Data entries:

┄┄┄┄┄┄

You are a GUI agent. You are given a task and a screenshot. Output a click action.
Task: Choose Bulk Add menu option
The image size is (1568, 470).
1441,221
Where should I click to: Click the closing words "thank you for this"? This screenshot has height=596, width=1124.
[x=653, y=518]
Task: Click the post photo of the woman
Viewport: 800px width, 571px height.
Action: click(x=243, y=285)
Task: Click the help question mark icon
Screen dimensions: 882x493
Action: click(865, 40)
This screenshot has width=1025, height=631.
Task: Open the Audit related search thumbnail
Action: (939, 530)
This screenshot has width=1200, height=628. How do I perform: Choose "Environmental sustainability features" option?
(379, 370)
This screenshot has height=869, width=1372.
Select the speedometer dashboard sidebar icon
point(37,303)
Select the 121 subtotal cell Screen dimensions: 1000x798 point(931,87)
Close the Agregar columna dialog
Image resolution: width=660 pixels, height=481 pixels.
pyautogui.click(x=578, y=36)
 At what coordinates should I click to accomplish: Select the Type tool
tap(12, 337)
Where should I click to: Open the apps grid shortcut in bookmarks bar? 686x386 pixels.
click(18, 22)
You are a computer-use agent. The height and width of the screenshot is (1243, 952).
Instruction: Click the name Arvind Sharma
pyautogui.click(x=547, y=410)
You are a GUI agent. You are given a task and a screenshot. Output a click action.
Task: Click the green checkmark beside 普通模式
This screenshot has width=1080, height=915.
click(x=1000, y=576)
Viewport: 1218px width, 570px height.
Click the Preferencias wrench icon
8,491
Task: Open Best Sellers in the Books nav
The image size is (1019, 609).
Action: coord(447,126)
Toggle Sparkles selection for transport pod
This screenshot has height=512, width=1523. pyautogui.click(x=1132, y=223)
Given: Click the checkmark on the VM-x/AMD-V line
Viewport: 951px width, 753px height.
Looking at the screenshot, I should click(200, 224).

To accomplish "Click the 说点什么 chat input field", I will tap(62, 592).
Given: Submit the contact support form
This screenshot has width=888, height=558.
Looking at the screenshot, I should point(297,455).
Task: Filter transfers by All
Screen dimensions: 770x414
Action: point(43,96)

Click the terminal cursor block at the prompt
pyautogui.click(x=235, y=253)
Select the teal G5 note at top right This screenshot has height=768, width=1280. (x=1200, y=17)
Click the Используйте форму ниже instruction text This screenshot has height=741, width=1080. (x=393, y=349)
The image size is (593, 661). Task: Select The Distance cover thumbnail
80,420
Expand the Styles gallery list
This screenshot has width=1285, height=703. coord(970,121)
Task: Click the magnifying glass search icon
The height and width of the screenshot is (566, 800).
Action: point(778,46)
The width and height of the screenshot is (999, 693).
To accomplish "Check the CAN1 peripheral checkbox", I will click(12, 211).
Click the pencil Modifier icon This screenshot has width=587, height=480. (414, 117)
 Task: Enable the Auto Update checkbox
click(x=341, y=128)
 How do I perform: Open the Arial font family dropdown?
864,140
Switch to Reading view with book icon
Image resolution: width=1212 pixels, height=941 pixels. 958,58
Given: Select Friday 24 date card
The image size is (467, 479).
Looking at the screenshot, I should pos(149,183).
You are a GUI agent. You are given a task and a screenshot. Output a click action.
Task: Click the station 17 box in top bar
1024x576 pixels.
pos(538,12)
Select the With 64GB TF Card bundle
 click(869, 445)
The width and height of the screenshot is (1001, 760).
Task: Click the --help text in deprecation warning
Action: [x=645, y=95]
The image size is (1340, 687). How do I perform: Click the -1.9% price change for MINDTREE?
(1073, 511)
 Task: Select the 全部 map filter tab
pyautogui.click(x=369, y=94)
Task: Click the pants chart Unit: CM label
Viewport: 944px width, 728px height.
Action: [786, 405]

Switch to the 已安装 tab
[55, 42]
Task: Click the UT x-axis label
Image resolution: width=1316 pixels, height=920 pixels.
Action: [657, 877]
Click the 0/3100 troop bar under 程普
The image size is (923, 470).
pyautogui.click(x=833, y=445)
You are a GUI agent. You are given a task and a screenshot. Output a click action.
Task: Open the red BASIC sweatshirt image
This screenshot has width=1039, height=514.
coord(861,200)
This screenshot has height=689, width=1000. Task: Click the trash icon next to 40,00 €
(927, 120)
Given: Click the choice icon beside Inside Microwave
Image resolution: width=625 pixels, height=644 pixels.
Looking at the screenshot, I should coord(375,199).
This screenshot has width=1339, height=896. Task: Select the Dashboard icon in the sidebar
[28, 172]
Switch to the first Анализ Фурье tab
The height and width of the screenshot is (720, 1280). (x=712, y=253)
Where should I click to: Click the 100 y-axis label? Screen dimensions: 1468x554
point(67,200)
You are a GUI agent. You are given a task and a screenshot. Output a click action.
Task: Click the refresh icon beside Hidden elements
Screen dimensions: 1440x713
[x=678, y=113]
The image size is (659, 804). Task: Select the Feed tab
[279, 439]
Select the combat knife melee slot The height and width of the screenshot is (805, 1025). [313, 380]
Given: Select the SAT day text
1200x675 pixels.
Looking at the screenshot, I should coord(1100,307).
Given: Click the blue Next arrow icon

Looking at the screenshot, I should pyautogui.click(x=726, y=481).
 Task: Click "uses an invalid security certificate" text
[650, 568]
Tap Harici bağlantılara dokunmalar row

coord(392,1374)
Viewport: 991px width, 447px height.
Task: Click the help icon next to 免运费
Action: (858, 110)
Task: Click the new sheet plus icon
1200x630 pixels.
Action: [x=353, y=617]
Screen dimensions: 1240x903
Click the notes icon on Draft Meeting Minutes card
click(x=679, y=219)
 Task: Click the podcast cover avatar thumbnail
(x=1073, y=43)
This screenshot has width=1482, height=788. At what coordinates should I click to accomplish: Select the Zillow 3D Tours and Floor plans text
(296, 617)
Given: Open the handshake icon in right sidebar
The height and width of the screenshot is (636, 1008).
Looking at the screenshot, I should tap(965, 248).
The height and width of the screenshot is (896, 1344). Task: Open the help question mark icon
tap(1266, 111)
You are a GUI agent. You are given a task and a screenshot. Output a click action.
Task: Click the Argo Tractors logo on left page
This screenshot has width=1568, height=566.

┄┄┄┄┄┄

WORK TASK: Return only the number of lines above that include "beside".

THE ANSWER: 3